Supplied material START

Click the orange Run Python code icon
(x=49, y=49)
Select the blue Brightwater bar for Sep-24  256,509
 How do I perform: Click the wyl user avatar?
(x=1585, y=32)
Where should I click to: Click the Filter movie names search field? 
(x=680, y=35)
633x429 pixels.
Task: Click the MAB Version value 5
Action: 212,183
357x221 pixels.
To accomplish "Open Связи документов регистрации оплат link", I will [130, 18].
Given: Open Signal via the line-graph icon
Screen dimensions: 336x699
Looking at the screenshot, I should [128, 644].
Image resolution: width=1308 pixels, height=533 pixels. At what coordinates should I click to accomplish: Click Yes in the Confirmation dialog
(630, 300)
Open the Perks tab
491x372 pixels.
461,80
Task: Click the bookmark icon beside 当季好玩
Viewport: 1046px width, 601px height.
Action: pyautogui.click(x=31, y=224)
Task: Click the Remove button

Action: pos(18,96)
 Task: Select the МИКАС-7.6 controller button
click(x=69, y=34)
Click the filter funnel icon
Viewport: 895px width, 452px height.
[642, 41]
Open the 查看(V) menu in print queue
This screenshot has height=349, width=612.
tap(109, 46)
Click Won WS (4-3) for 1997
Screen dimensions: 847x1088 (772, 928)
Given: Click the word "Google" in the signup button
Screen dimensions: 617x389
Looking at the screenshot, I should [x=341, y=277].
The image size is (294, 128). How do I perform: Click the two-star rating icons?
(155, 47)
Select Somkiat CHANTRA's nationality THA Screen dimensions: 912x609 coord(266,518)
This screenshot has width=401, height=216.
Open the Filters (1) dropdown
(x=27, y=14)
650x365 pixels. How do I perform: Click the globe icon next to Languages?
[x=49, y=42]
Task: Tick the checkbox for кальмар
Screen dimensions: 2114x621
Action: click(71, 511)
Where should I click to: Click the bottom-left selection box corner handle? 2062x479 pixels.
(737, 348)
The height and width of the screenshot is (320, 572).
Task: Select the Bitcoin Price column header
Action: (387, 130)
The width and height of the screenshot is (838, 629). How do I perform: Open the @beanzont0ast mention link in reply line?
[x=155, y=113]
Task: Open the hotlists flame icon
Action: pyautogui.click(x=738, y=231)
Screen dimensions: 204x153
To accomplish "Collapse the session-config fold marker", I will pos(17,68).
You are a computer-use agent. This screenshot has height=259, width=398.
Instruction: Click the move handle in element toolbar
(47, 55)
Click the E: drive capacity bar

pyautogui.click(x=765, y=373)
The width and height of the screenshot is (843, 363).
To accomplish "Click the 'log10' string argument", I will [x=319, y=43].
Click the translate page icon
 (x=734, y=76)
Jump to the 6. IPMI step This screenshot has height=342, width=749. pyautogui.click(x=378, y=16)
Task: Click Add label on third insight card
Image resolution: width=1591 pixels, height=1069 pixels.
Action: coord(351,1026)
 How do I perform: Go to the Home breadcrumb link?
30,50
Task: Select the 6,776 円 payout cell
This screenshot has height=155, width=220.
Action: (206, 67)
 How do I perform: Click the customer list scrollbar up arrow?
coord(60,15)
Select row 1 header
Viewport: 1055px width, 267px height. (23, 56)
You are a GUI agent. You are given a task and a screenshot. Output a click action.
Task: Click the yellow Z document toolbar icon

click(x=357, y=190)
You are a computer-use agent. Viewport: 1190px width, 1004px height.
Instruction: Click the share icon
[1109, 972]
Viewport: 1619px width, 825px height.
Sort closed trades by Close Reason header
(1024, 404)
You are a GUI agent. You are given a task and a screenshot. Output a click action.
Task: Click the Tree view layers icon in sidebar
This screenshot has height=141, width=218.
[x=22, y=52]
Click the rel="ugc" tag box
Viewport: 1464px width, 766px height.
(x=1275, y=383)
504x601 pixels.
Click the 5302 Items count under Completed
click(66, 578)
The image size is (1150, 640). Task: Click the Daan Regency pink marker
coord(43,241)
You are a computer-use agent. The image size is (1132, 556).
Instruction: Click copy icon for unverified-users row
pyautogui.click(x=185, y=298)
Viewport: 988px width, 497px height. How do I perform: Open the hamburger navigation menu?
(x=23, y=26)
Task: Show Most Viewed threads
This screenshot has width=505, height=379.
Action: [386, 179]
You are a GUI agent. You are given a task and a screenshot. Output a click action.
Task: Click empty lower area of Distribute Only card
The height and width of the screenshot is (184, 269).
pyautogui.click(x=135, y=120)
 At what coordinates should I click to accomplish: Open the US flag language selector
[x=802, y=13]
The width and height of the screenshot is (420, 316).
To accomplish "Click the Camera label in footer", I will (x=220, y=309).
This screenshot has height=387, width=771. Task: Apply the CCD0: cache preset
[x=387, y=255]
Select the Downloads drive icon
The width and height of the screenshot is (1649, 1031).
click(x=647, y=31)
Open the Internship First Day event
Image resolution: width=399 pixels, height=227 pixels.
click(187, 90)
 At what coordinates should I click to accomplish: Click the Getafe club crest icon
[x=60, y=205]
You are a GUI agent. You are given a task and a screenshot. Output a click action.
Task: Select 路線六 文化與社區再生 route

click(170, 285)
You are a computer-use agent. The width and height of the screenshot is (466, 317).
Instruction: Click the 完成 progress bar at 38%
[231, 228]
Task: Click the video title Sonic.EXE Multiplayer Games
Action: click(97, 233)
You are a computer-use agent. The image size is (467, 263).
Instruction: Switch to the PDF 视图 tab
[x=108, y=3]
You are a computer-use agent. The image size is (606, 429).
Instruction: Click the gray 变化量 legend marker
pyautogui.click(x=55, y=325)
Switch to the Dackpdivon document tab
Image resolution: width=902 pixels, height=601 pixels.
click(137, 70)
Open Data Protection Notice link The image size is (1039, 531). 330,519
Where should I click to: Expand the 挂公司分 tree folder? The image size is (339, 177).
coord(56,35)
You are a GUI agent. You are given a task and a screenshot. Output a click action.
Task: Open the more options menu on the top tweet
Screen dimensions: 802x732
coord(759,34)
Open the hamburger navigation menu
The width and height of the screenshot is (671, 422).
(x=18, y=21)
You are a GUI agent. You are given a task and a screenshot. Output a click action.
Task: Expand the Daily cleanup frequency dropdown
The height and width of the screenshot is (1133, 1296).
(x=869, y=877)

Supplied material END

§ **Task objective**
Set down each entry exactly as it appears above.

§ **Written solution**
Click the orange Run Python code icon
(x=49, y=49)
Select the blue Brightwater bar for Sep-24  256,509
 How do I perform: Click the wyl user avatar?
(x=1585, y=32)
Where should I click to: Click the Filter movie names search field? 
(x=680, y=35)
633x429 pixels.
Task: Click the MAB Version value 5
Action: 212,183
357x221 pixels.
To accomplish "Open Связи документов регистрации оплат link", I will [130, 18].
Given: Open Signal via the line-graph icon
Screen dimensions: 336x699
Looking at the screenshot, I should [128, 644].
Image resolution: width=1308 pixels, height=533 pixels. At what coordinates should I click to accomplish: Click Yes in the Confirmation dialog
(630, 300)
Open the Perks tab
491x372 pixels.
461,80
Task: Click the bookmark icon beside 当季好玩
Viewport: 1046px width, 601px height.
Action: pyautogui.click(x=31, y=224)
Task: Click the Remove button

Action: pos(18,96)
 Task: Select the МИКАС-7.6 controller button
click(x=69, y=34)
Click the filter funnel icon
Viewport: 895px width, 452px height.
[642, 41]
Open the 查看(V) menu in print queue
This screenshot has height=349, width=612.
tap(109, 46)
Click Won WS (4-3) for 1997
Screen dimensions: 847x1088 (772, 928)
Given: Click the word "Google" in the signup button
Screen dimensions: 617x389
Looking at the screenshot, I should [x=341, y=277].
The image size is (294, 128). How do I perform: Click the two-star rating icons?
(155, 47)
Select Somkiat CHANTRA's nationality THA Screen dimensions: 912x609 coord(266,518)
This screenshot has width=401, height=216.
Open the Filters (1) dropdown
(x=27, y=14)
650x365 pixels. How do I perform: Click the globe icon next to Languages?
[x=49, y=42]
Task: Tick the checkbox for кальмар
Screen dimensions: 2114x621
Action: click(71, 511)
Where should I click to: Click the bottom-left selection box corner handle? 2062x479 pixels.
(737, 348)
The height and width of the screenshot is (320, 572).
Task: Select the Bitcoin Price column header
Action: (387, 130)
The width and height of the screenshot is (838, 629). How do I perform: Open the @beanzont0ast mention link in reply line?
[x=155, y=113]
Task: Open the hotlists flame icon
Action: pyautogui.click(x=738, y=231)
Screen dimensions: 204x153
To accomplish "Collapse the session-config fold marker", I will pos(17,68).
You are a computer-use agent. This screenshot has height=259, width=398.
Instruction: Click the move handle in element toolbar
(47, 55)
Click the E: drive capacity bar

pyautogui.click(x=765, y=373)
The width and height of the screenshot is (843, 363).
To accomplish "Click the 'log10' string argument", I will [x=319, y=43].
Click the translate page icon
 (x=734, y=76)
Jump to the 6. IPMI step This screenshot has height=342, width=749. pyautogui.click(x=378, y=16)
Task: Click Add label on third insight card
Image resolution: width=1591 pixels, height=1069 pixels.
Action: coord(351,1026)
 How do I perform: Go to the Home breadcrumb link?
30,50
Task: Select the 6,776 円 payout cell
This screenshot has height=155, width=220.
Action: (206, 67)
 How do I perform: Click the customer list scrollbar up arrow?
coord(60,15)
Select row 1 header
Viewport: 1055px width, 267px height. (23, 56)
You are a GUI agent. You are given a task and a screenshot. Output a click action.
Task: Click the yellow Z document toolbar icon

click(x=357, y=190)
You are a computer-use agent. Viewport: 1190px width, 1004px height.
Instruction: Click the share icon
[1109, 972]
Viewport: 1619px width, 825px height.
Sort closed trades by Close Reason header
(1024, 404)
You are a GUI agent. You are given a task and a screenshot. Output a click action.
Task: Click the Tree view layers icon in sidebar
This screenshot has height=141, width=218.
[x=22, y=52]
Click the rel="ugc" tag box
Viewport: 1464px width, 766px height.
(x=1275, y=383)
504x601 pixels.
Click the 5302 Items count under Completed
click(66, 578)
The image size is (1150, 640). Task: Click the Daan Regency pink marker
coord(43,241)
You are a computer-use agent. The image size is (1132, 556).
Instruction: Click copy icon for unverified-users row
pyautogui.click(x=185, y=298)
Viewport: 988px width, 497px height. How do I perform: Open the hamburger navigation menu?
(x=23, y=26)
Task: Show Most Viewed threads
This screenshot has width=505, height=379.
Action: [386, 179]
You are a GUI agent. You are given a task and a screenshot. Output a click action.
Task: Click empty lower area of Distribute Only card
The height and width of the screenshot is (184, 269).
pyautogui.click(x=135, y=120)
 At what coordinates should I click to accomplish: Open the US flag language selector
[x=802, y=13]
The width and height of the screenshot is (420, 316).
To accomplish "Click the Camera label in footer", I will (x=220, y=309).
This screenshot has height=387, width=771. Task: Apply the CCD0: cache preset
[x=387, y=255]
Select the Downloads drive icon
The width and height of the screenshot is (1649, 1031).
click(x=647, y=31)
Open the Internship First Day event
Image resolution: width=399 pixels, height=227 pixels.
click(187, 90)
 At what coordinates should I click to accomplish: Click the Getafe club crest icon
[x=60, y=205]
You are a GUI agent. You are given a task and a screenshot. Output a click action.
Task: Select 路線六 文化與社區再生 route

click(170, 285)
You are a computer-use agent. The width and height of the screenshot is (466, 317).
Instruction: Click the 完成 progress bar at 38%
[231, 228]
Task: Click the video title Sonic.EXE Multiplayer Games
Action: click(97, 233)
You are a computer-use agent. The image size is (467, 263).
Instruction: Switch to the PDF 视图 tab
[x=108, y=3]
You are a computer-use agent. The image size is (606, 429).
Instruction: Click the gray 变化量 legend marker
pyautogui.click(x=55, y=325)
Switch to the Dackpdivon document tab
Image resolution: width=902 pixels, height=601 pixels.
click(137, 70)
Open Data Protection Notice link The image size is (1039, 531). 330,519
Where should I click to: Expand the 挂公司分 tree folder? The image size is (339, 177).
coord(56,35)
You are a GUI agent. You are given a task and a screenshot. Output a click action.
Task: Open the more options menu on the top tweet
Screen dimensions: 802x732
coord(759,34)
Open the hamburger navigation menu
The width and height of the screenshot is (671, 422).
(x=18, y=21)
You are a GUI agent. You are given a task and a screenshot. Output a click action.
Task: Expand the Daily cleanup frequency dropdown
The height and width of the screenshot is (1133, 1296).
(x=869, y=877)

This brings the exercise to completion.